J Steers1,2*, B Fraass1, (1) Department of Radiation Oncology, Cedars-Sinai Medical Center, Los Angeles, CA, (2) Department of Physics and Biology in Medicine, University of California-Los Angeles, Los Angeles, CA

Presentations

SU-I-GPD-T-266 (Sunday, July 30, 2017) 3:00 PM - 6:00 PM Room: Exhibit Hall


Purpose: To investigate the insensitivity of gamma comparisons to induced errors and the alarmingly low number of points contributing to error sensitivity in IMRT QA comparisons.

Methods: MU and MLC errors were induced in plan calculations for test fields and copies of real patient plans. Using an in-house MATLAB program, gamma analyses were performed for comparisons between error-induced calculations and calculations without induced errors, with all plans calculated at 1mm spacing for the ArcCHECK® (Sun Nuclear, Melbourne, FL). Maps of gamma values were compared to the dose and dose-gradient maps to identify regions in comparisons that were sensitive to induced errors. The number of points that reside in more highly sensitive regions of the dose distribution were recorded in order to evaluate the number of useful points for detecting errors in composite dose distributions using the gamma comparison.

Results: High gradient regions in the IMRT QA comparisons were found to often have low gamma values, even in the presence of large MU and MLC errors. While high-dose/low-gradient regions fail the gamma comparison first (and this may be desirable) we found that some plans had as few as 3/1386 in-field/low-gradient diodes (0.2% of all diodes) available for evaluation (average=5.9% of all diodes, n=21 cases). Additionally, as many as 52% of available comparison points fell along high gradients, further limiting IMRT QA sensitivity. Locally normalized comparisons also exhibited low gamma values along steep dose gradients, suggesting this behavior is normalization independent.

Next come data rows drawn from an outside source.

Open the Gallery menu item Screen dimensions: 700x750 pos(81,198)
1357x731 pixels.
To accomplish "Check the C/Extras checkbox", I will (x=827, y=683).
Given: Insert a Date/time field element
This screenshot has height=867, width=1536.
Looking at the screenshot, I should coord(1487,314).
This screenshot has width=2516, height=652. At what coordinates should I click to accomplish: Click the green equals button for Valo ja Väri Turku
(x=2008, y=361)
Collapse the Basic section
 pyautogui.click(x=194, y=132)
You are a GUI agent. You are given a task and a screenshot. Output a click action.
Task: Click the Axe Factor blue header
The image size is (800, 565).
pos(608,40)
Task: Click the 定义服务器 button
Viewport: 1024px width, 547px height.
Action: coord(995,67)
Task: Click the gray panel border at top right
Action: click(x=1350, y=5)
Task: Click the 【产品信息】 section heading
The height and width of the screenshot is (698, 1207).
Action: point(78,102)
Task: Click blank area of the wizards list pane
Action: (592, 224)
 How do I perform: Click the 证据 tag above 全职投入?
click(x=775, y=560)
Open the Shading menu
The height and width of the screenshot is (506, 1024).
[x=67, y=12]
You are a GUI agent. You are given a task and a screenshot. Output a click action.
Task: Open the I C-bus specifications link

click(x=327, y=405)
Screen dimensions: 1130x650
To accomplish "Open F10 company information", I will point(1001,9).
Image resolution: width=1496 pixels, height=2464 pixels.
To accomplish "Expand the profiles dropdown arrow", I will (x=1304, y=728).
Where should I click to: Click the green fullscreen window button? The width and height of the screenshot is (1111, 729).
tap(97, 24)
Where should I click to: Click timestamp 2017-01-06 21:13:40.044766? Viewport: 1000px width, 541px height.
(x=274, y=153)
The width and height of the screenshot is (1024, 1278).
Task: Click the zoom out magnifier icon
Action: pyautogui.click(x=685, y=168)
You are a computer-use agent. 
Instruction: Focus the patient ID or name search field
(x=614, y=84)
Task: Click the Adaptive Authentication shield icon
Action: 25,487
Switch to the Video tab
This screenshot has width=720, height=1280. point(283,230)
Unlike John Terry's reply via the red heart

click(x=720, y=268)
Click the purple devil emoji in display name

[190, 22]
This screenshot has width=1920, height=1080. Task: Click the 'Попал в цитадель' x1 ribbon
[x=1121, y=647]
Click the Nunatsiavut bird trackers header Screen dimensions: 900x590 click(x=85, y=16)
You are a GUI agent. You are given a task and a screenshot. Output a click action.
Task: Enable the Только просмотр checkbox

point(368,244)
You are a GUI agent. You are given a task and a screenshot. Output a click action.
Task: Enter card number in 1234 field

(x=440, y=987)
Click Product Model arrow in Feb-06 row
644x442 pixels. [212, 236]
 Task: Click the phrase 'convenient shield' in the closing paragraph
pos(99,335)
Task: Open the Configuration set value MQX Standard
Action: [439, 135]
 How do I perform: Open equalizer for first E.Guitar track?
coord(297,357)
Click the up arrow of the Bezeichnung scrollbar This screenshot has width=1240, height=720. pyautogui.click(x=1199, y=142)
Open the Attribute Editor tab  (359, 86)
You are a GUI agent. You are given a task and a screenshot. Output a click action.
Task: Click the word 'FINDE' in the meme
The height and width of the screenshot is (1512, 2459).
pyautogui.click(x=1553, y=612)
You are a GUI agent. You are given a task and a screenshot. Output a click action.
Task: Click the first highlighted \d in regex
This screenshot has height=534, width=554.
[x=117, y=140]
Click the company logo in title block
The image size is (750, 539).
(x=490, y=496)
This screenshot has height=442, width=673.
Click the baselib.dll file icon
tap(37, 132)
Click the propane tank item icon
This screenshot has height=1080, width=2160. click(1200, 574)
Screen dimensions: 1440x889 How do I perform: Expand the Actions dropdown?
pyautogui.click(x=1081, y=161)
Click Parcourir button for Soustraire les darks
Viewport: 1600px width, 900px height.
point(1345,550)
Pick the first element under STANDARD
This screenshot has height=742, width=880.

Conclusion: Dose comparison points along high gradients tend to fail last when analyzed using the gamma comparison method, which may partially explain the insensitivity of IMRT QA results given the numerous overlapping high dose gradients for composite measurements. Higher spatial sampling in measurements, development of new comparison techniques, or both, may be required for more meaningful IMRT QA comparisons.